Work instructions -
Output the line containing "Instruction: Open the" and each line after it through the end of the data, exactly as written, with pictures left out.

#### Record set ####

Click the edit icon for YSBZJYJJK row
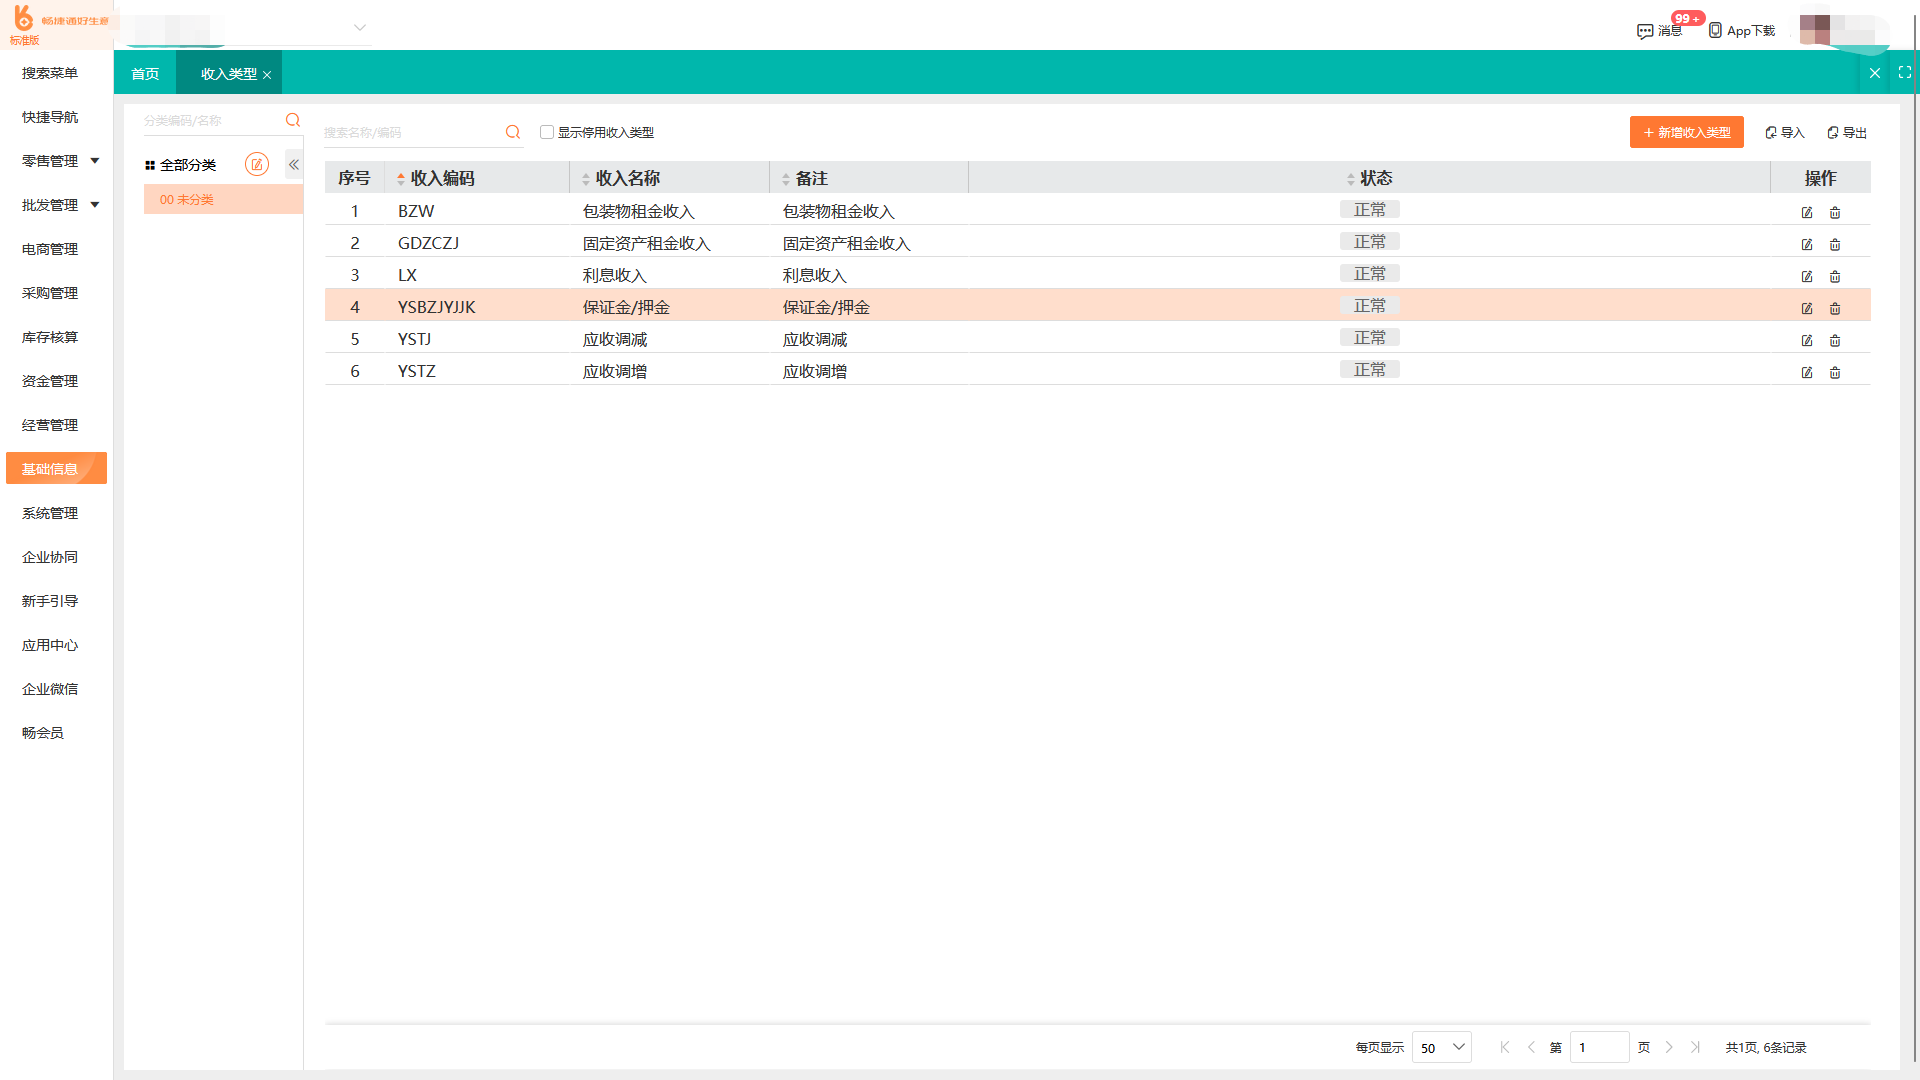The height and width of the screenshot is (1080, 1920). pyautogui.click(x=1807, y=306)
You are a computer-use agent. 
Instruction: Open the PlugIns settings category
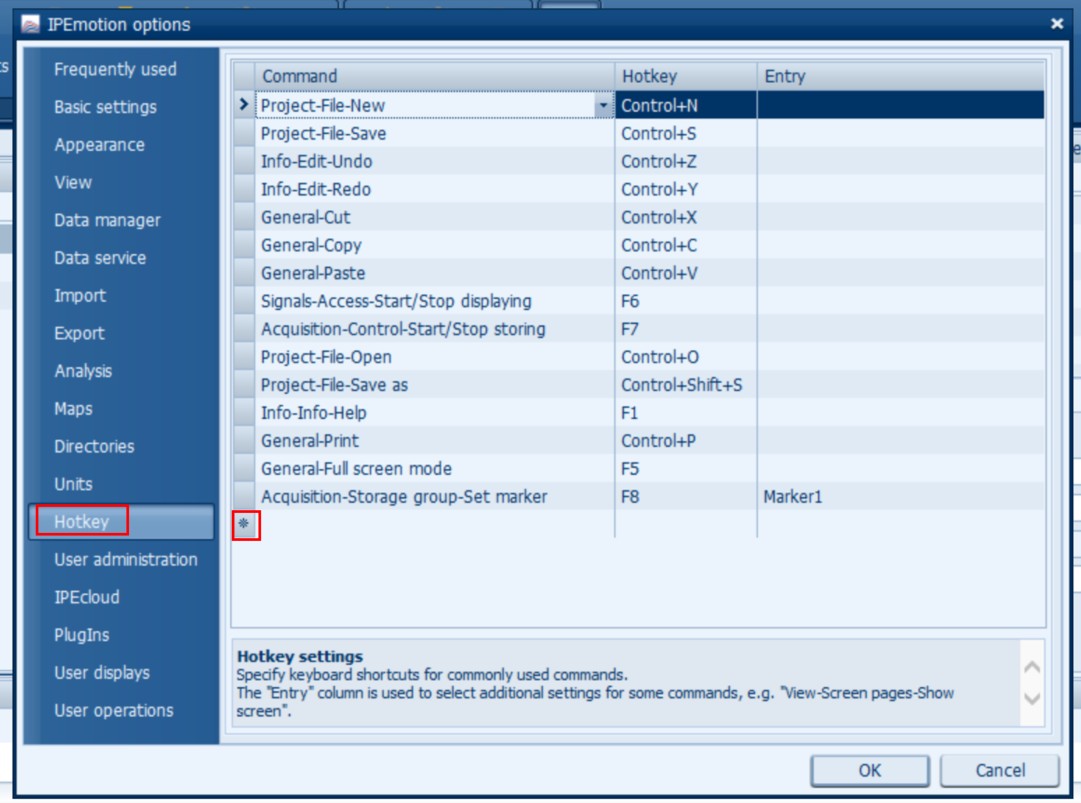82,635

####

Task output -
Instruction: Open the PlugIns settings category
82,635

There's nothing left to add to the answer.